No actually when the AKC would not register the Pitbull due to reputation of the dogs as fighting dogs, however the UKC had started for the American pitbull and the AKC didn't want to loose out on all the money to be made with a dog that is registered and owned by so many so they started registering them as Staffordshire Terriers, but due to name conflicts they ended up being American Staffordshire Terriers.

Well then thru the AKC the dogs where bred for show rather than the working purpose of the APBT. The APBT maintained its working figure and the Amstaff developed into a Show style dog.

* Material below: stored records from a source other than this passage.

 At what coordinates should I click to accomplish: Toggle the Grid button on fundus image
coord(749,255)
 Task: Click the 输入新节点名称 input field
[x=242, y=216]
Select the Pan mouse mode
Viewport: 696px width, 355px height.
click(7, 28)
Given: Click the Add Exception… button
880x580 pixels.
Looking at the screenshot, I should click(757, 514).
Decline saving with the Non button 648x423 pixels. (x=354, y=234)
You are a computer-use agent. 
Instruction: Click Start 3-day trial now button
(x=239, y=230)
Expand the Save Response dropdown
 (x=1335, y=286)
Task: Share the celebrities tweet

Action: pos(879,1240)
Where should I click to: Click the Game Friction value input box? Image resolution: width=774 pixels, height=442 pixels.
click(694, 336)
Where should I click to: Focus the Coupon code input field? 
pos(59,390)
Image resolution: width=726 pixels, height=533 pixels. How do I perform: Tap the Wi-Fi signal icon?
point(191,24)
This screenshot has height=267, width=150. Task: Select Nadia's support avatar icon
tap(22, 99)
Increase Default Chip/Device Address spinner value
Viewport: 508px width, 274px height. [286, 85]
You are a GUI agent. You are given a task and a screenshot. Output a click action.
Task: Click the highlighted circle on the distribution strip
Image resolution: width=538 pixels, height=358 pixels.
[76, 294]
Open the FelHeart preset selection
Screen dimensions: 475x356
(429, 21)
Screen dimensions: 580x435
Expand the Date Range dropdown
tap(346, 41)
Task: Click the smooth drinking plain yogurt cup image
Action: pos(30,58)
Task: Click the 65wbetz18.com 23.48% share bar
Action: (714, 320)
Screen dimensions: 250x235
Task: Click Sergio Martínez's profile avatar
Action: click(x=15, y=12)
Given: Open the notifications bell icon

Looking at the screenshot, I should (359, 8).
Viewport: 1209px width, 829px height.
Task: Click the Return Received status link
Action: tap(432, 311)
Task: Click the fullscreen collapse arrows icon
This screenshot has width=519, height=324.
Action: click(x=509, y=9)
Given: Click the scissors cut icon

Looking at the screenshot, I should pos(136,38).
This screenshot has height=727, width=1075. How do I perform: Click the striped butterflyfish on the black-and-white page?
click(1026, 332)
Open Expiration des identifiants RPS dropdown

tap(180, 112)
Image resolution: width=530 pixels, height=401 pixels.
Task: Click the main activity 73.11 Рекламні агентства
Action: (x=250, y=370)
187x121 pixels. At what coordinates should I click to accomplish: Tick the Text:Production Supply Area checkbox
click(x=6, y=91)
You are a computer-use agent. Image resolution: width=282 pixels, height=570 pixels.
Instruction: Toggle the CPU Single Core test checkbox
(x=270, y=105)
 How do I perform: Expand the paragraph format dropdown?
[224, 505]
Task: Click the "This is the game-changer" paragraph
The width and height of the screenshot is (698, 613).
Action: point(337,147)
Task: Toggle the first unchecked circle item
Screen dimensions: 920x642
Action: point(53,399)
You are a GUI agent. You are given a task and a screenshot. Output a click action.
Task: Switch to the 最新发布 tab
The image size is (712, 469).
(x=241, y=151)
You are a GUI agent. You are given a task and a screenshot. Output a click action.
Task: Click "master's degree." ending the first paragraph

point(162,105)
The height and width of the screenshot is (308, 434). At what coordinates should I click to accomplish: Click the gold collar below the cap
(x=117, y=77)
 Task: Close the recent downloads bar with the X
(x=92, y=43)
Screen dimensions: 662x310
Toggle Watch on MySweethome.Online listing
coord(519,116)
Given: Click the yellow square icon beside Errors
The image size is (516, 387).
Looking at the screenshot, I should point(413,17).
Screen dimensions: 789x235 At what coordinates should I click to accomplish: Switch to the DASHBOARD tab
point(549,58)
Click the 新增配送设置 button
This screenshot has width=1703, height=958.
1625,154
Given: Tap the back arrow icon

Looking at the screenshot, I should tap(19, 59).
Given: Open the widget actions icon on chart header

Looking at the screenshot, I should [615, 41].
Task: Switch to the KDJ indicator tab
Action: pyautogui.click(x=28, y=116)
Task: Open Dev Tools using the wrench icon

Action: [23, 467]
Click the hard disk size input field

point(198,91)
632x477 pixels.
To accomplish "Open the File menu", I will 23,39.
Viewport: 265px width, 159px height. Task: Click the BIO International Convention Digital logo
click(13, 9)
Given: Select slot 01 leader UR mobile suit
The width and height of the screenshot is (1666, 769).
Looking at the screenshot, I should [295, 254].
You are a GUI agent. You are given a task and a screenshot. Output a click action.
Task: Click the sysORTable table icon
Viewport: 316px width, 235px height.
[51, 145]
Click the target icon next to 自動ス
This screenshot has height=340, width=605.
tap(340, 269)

As far as Blue goes the APBT can come in blue.. Since they can come in black.. Blue was actually unacceptable in the AKC AmStaffs. The standard for the AmStaff calls for a defiantly black nose. So you can't have blues. However now a days you do see blues winning and no regard to the standard due to the popularity of the color.


----------



## PrairieMoonPits (Dec 16, 2009)

american_pit13 said:


> No actually when the AKC would not register the Pitbull due to reputation of the dogs as fighting dogs, however the UKC had started for the American pitbull and the AKC didn't want to loose out on all the money to be madewith a dog that is registered and owned by so many so they started registering them and Staffordshire Terriers, but due to name conflicts they ended up being American Staffordshire Terriers.
> 
> Well then thru the AKC the dogs where bred for show rather than working purpose as the APBT. The APBT maintained its working figure and the Amstaff developed into a Show style dog.
> 
> As far as Blue goes the APBT can come in blue.. Since they can come in black.. Blue was actually unacceptable in the AKC AmStaffs. The standard for the AmStaff calls for a defiantly black nose. So you can't have blues. However now a days you do see blues winning and no regard to thhe standard due to the popularity of the color.


:goodpost: Great post Holly could not have said it better myself  :woof: there was never once a mastiff used to make the AST.


----------



## aimee235 (Apr 29, 2007)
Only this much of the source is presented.